**Task objective**
Below is a block of records. Copy every line in it that contains the word "page".

**Study material**
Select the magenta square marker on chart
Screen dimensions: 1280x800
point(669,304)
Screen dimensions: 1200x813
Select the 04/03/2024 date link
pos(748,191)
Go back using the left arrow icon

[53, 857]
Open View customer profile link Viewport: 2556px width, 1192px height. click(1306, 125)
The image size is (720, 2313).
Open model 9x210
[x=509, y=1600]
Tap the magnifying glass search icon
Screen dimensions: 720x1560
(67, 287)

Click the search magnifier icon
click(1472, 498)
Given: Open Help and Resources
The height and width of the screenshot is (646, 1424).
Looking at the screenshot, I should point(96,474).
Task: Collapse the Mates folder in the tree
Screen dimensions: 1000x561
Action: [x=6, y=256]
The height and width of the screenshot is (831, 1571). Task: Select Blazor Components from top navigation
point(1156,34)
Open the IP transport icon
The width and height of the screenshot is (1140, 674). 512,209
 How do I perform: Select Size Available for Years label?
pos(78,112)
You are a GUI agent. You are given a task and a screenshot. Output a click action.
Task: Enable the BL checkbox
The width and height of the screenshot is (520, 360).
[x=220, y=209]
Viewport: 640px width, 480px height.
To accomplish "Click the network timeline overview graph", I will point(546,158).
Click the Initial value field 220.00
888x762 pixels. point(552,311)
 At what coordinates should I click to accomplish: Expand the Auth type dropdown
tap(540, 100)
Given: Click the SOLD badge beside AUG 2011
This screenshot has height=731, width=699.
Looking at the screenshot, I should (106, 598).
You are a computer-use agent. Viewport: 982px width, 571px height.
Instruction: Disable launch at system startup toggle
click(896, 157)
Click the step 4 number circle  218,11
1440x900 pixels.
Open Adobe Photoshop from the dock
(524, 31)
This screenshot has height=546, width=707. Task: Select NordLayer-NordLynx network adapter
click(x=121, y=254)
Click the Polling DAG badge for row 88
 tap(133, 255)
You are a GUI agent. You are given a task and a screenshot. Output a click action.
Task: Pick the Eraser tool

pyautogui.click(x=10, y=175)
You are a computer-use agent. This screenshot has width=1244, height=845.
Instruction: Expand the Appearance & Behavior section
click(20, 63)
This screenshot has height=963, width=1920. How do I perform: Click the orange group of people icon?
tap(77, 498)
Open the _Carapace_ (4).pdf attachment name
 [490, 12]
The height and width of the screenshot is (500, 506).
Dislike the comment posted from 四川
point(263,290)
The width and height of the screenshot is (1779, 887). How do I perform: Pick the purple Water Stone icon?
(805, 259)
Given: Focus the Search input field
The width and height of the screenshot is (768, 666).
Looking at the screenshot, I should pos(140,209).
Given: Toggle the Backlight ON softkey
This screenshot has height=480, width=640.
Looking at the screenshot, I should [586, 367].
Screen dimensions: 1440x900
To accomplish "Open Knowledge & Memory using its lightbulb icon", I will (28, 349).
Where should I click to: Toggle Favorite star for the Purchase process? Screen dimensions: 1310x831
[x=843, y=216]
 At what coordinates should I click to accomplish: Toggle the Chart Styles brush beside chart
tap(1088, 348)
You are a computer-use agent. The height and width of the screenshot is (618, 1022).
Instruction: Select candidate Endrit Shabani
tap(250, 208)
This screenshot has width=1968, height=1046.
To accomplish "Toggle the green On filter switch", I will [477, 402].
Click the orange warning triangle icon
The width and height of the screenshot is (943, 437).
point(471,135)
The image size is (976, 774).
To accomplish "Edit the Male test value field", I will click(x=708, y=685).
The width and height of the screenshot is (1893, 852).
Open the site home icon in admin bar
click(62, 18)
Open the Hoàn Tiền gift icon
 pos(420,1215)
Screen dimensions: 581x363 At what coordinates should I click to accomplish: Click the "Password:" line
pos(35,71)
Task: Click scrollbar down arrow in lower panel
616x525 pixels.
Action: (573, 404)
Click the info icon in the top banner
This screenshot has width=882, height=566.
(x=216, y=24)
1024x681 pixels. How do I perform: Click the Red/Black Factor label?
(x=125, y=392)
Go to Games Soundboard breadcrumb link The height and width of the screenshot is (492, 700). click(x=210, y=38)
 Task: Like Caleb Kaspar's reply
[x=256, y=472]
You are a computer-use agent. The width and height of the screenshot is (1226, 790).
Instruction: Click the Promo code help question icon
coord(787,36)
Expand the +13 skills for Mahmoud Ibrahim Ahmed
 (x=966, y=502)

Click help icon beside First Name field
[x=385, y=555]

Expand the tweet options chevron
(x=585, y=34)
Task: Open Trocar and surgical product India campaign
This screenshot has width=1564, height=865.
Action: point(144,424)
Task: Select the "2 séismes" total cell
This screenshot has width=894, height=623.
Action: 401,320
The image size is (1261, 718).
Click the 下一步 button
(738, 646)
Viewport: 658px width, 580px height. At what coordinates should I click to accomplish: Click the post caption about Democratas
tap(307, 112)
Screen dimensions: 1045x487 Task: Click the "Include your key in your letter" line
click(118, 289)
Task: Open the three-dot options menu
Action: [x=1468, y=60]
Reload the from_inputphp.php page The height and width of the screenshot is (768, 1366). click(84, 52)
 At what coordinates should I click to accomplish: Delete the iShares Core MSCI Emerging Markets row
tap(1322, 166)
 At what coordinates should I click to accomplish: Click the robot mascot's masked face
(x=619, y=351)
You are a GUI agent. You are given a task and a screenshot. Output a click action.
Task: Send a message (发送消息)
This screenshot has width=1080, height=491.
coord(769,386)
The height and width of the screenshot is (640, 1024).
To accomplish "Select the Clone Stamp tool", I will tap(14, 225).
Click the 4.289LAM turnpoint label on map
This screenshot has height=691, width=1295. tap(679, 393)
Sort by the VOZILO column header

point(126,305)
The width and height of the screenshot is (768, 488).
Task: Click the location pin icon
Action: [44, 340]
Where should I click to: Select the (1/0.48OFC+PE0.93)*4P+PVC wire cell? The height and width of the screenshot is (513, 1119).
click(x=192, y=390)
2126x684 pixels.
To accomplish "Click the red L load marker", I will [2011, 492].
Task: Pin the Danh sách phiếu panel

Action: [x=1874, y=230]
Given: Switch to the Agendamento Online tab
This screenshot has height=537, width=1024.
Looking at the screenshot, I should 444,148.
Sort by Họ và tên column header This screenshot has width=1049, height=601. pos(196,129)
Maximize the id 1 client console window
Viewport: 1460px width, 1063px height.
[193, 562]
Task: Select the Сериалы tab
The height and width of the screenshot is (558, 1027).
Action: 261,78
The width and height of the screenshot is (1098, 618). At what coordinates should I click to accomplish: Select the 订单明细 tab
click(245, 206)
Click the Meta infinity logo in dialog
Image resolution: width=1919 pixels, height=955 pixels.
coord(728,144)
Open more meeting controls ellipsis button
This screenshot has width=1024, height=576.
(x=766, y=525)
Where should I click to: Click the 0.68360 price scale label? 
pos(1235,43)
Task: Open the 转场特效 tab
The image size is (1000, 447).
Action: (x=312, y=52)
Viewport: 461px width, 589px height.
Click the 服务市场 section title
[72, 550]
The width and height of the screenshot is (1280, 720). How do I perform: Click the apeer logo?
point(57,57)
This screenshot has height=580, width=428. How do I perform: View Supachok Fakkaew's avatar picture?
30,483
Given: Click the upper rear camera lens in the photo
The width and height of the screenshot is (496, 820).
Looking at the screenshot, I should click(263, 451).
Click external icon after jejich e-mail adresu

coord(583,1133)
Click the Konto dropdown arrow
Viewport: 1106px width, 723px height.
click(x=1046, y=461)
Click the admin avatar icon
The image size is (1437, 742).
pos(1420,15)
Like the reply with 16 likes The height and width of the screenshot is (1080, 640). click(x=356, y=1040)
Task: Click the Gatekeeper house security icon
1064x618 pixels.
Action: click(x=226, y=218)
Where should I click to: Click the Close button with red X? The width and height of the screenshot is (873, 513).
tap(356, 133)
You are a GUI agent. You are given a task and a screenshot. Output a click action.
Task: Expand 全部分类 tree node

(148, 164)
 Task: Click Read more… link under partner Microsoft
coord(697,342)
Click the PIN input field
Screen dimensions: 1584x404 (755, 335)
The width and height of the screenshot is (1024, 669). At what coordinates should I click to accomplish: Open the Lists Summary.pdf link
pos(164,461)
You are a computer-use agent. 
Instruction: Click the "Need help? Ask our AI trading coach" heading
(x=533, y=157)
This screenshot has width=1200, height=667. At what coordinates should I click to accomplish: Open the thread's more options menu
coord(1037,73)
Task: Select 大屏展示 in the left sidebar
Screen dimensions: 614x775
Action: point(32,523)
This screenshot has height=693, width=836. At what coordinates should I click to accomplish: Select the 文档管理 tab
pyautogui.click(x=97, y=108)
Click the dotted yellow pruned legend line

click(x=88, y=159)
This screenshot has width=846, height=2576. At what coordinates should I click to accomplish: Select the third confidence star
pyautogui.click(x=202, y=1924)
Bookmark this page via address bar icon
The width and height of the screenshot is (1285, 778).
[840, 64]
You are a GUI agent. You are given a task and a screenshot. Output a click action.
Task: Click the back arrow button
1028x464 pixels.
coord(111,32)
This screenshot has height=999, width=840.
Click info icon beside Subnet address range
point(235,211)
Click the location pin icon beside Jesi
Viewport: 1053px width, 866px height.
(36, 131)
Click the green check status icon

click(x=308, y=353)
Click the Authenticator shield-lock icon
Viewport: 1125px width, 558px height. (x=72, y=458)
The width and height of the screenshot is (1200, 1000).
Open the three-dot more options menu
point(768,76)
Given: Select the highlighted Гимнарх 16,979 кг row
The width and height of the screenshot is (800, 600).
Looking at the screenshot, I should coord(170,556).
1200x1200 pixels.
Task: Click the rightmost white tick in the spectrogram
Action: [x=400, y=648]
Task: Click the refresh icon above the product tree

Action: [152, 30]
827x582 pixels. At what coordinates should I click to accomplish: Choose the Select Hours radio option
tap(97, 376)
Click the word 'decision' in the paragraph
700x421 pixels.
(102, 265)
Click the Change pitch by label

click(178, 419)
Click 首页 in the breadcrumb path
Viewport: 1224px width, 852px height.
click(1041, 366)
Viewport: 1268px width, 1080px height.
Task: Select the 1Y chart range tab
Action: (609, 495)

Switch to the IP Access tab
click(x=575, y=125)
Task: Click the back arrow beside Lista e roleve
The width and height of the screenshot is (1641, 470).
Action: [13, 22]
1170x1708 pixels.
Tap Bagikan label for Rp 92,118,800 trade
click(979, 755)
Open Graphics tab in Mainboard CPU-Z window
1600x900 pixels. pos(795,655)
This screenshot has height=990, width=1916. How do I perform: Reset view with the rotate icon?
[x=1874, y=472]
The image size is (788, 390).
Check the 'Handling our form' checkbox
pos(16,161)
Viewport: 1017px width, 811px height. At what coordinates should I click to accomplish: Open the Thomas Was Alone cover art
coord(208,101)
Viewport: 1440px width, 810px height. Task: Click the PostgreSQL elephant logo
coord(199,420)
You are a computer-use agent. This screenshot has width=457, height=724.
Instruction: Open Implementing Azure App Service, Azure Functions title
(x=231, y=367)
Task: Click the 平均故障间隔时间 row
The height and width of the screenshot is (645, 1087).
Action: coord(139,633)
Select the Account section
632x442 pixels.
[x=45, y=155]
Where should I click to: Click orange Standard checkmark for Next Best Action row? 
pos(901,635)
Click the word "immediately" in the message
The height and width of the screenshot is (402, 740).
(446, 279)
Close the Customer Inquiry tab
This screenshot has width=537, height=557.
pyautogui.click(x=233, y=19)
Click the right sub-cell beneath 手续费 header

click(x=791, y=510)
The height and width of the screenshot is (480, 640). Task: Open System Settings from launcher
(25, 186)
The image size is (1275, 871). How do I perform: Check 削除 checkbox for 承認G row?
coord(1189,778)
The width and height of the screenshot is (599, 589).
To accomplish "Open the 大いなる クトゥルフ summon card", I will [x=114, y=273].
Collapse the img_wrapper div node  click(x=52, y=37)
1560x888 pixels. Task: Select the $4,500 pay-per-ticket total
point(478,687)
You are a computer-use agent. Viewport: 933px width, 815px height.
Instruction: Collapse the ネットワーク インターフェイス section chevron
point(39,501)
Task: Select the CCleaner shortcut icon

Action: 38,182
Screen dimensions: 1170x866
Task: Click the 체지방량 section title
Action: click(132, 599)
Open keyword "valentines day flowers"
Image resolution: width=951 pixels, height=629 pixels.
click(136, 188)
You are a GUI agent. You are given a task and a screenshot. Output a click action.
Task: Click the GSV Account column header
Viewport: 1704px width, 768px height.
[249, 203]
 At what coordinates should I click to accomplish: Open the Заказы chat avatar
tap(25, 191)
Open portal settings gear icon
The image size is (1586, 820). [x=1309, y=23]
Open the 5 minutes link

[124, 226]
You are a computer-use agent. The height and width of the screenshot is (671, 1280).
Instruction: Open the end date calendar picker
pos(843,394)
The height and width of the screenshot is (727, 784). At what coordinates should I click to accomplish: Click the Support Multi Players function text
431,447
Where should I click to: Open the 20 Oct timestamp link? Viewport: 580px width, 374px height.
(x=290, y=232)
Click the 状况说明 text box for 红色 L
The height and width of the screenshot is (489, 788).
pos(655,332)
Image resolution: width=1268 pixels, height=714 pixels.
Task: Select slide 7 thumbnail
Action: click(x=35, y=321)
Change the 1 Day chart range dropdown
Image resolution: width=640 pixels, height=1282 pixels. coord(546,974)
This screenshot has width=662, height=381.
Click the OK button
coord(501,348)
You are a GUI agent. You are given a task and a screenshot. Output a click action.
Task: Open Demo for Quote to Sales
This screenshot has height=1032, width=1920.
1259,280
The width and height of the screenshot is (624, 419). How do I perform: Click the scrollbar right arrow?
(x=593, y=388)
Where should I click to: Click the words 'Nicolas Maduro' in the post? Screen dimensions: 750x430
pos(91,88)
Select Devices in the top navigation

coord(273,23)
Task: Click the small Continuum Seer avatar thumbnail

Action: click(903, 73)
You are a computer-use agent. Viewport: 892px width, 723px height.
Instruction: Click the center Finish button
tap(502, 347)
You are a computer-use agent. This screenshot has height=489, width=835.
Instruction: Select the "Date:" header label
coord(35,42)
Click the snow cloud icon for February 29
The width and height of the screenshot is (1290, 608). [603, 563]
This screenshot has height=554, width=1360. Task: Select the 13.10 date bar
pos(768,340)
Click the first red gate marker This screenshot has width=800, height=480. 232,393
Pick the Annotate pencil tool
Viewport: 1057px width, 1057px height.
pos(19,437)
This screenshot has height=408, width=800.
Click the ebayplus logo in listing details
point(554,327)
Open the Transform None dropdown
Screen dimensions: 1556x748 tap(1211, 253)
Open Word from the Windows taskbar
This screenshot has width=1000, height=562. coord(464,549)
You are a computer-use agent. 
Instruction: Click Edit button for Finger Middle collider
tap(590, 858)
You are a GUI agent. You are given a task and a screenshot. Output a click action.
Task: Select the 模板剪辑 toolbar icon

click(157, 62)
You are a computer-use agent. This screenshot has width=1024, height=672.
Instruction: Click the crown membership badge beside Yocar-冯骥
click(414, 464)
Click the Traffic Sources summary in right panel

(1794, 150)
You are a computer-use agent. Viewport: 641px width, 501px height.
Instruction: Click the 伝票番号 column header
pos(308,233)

**Exercise output**
Reload the from_inputphp.php page The height and width of the screenshot is (768, 1366). click(84, 52)
Bookmark this page via address bar icon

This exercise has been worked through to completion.